Look through the data and write out every line with the word "Revenue" in it.

§ Extracted records
---

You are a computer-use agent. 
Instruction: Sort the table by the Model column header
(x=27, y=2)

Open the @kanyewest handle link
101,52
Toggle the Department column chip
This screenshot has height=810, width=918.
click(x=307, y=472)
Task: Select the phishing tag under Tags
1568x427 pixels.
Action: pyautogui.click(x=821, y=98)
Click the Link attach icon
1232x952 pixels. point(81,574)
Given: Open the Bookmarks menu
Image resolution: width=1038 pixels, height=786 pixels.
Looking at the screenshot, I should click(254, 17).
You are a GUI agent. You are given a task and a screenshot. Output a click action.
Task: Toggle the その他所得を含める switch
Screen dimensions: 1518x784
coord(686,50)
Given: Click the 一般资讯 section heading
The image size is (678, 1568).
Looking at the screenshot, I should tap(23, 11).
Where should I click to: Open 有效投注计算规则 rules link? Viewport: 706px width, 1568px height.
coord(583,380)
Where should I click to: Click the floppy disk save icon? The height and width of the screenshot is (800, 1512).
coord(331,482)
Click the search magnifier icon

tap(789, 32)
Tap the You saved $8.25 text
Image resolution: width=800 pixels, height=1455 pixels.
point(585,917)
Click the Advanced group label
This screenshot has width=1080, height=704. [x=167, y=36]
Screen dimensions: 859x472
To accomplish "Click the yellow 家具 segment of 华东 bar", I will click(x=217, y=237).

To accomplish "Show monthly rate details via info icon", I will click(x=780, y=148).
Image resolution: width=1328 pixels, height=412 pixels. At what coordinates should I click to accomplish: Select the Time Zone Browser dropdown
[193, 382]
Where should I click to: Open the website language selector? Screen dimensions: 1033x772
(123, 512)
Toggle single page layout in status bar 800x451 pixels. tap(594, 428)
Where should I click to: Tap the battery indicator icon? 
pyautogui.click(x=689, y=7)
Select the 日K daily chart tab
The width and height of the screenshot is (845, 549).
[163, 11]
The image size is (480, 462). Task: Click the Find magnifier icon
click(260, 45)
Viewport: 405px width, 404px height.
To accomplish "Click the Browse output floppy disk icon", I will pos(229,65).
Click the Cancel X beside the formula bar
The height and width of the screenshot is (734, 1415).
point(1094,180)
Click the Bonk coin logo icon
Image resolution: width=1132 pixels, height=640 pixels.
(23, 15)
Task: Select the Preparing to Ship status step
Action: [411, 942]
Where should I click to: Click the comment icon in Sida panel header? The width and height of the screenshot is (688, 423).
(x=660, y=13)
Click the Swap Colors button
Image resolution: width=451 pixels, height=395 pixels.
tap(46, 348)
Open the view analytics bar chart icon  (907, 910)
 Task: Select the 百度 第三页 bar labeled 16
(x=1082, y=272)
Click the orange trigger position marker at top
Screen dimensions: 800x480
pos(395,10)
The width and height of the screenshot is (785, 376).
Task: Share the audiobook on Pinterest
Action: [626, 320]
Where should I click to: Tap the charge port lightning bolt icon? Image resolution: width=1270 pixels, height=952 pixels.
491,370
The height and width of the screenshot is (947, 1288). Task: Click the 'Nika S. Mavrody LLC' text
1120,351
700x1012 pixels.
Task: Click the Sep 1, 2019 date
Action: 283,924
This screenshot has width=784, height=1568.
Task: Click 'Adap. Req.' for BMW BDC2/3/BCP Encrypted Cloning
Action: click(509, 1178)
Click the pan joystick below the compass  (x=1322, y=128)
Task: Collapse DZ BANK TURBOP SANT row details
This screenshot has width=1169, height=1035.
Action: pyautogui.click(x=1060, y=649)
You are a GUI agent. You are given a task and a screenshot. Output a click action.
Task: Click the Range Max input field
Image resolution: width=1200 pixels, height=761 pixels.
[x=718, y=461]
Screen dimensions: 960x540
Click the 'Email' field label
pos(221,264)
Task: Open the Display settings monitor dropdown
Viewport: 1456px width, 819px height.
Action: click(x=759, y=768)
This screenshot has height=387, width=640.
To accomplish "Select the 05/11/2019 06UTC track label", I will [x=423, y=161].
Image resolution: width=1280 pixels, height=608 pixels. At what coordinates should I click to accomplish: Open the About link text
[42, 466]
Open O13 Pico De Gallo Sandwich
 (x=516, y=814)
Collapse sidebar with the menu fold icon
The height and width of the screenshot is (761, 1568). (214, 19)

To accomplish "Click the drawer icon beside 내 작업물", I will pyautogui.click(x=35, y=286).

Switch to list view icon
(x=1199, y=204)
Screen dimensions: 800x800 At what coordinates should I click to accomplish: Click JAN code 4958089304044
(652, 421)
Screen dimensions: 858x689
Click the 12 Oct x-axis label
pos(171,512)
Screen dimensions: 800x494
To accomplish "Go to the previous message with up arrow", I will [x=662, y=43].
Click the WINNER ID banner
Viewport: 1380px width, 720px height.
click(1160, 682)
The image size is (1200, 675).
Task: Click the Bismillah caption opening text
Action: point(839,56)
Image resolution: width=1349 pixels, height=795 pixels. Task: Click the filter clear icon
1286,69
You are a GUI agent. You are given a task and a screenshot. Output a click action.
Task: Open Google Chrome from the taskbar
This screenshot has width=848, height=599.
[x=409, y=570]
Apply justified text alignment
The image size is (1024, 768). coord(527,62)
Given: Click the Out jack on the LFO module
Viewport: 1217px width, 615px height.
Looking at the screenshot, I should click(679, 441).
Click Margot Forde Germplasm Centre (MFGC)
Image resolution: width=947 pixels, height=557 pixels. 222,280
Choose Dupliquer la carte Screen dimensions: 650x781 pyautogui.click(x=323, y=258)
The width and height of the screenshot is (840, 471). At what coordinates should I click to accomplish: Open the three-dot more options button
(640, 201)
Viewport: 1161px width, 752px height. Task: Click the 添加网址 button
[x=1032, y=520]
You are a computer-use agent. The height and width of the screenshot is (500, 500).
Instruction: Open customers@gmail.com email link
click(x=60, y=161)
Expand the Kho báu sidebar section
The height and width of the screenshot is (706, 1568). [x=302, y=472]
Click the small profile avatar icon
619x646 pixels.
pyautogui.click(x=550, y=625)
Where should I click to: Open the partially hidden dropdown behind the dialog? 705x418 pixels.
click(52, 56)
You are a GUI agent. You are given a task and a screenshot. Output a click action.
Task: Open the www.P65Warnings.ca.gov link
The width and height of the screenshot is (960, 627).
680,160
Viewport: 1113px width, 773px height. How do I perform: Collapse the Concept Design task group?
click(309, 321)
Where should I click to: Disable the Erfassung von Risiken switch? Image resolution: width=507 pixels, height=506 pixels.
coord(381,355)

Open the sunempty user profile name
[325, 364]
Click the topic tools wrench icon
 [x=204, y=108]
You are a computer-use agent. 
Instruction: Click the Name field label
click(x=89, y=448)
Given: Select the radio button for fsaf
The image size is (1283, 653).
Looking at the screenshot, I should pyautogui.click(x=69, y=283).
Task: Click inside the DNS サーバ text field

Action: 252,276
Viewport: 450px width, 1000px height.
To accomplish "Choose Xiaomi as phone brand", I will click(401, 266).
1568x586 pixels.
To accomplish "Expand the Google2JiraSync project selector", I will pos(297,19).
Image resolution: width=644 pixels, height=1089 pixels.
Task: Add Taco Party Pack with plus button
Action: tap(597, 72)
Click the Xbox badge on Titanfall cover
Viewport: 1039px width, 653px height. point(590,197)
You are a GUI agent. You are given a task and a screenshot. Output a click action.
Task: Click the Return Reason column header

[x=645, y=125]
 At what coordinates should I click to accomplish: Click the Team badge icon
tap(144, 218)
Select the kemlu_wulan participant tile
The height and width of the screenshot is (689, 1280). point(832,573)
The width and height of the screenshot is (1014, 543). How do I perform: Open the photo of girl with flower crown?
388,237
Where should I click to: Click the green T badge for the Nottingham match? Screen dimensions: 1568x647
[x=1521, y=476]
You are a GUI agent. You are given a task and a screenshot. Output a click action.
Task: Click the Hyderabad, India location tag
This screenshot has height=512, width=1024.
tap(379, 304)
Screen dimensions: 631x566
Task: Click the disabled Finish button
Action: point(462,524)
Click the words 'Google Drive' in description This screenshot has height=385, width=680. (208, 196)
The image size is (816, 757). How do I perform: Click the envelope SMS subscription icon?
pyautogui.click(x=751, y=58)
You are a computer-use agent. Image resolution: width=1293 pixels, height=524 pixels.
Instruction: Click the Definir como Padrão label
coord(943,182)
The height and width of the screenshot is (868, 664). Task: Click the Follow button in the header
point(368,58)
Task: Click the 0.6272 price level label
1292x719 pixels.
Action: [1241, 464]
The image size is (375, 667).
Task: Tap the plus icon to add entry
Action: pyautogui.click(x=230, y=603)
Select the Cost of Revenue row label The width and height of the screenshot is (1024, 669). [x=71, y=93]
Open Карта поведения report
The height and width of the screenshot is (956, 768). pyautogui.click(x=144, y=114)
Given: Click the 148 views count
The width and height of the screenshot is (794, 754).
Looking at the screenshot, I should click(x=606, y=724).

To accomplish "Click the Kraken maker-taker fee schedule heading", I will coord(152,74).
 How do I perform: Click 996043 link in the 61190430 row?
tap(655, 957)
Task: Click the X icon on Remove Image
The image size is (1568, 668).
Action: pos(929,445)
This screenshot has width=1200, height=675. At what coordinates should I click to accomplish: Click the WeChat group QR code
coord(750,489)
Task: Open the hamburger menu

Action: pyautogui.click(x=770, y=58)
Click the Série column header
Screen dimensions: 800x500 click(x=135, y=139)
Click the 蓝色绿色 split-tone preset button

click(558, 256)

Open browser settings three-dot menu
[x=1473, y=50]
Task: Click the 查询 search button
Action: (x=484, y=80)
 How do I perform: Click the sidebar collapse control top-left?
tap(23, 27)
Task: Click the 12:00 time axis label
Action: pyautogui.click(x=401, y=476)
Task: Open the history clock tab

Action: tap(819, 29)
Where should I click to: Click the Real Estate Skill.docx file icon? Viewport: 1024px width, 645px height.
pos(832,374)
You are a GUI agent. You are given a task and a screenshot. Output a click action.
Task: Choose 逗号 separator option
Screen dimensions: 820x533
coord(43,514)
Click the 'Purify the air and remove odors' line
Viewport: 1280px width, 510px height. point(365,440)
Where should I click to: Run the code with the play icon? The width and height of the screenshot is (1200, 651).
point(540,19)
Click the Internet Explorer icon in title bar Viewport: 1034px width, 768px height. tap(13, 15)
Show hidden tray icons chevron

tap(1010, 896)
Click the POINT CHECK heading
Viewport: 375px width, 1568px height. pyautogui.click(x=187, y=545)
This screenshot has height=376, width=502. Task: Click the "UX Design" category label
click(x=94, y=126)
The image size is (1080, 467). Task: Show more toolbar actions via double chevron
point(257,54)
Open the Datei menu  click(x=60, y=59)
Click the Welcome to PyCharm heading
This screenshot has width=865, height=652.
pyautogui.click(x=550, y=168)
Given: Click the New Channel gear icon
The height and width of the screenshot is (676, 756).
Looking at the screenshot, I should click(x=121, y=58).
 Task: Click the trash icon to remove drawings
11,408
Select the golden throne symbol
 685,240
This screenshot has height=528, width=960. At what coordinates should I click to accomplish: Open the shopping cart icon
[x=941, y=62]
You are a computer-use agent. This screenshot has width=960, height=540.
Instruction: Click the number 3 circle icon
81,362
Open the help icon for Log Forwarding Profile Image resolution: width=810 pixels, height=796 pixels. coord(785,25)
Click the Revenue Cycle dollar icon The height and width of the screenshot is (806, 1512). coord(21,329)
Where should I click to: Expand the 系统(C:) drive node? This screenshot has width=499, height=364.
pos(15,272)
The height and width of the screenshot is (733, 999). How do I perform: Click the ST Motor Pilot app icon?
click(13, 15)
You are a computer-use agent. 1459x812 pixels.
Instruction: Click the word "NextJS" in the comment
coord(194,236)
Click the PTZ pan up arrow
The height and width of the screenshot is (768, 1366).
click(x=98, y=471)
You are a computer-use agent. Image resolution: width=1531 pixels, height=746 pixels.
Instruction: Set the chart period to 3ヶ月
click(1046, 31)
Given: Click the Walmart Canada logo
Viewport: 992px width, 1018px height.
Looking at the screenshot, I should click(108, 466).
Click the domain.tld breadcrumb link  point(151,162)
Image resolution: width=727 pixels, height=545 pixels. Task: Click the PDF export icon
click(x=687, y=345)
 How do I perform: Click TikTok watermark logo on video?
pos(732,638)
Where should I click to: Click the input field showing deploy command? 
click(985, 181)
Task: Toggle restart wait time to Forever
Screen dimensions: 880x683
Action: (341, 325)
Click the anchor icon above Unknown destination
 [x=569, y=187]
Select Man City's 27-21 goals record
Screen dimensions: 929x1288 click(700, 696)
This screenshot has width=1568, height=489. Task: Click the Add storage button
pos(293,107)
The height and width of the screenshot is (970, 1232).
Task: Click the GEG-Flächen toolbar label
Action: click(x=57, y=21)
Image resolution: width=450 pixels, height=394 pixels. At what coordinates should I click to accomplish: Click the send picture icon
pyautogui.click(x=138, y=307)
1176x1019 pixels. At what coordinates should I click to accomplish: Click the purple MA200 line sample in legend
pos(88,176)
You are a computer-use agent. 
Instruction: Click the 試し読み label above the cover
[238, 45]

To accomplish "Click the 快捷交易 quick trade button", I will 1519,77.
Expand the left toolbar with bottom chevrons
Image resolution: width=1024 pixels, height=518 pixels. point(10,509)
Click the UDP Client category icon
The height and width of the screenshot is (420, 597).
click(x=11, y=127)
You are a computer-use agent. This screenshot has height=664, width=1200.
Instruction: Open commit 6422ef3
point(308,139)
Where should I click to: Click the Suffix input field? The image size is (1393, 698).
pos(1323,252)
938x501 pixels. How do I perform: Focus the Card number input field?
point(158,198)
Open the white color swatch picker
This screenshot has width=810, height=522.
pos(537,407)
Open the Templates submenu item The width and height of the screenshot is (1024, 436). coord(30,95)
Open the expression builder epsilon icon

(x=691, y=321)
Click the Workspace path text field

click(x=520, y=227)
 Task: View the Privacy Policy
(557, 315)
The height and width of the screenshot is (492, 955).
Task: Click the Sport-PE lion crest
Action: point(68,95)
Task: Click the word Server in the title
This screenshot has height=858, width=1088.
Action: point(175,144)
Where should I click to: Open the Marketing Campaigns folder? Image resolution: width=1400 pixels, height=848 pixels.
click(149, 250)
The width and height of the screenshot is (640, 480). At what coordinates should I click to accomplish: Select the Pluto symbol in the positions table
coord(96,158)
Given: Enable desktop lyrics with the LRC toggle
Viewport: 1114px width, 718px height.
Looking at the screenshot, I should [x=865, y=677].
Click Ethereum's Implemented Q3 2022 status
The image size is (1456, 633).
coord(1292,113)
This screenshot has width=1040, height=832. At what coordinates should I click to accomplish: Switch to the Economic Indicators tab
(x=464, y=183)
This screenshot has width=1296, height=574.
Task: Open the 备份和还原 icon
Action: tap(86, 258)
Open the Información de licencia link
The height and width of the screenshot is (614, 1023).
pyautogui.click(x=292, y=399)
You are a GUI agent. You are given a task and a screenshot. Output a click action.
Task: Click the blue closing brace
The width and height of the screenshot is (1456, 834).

---

§ OUTPUT OF THE TASK
Select the Cost of Revenue row label The width and height of the screenshot is (1024, 669). [x=71, y=93]
Click the Revenue Cycle dollar icon The height and width of the screenshot is (806, 1512). coord(21,329)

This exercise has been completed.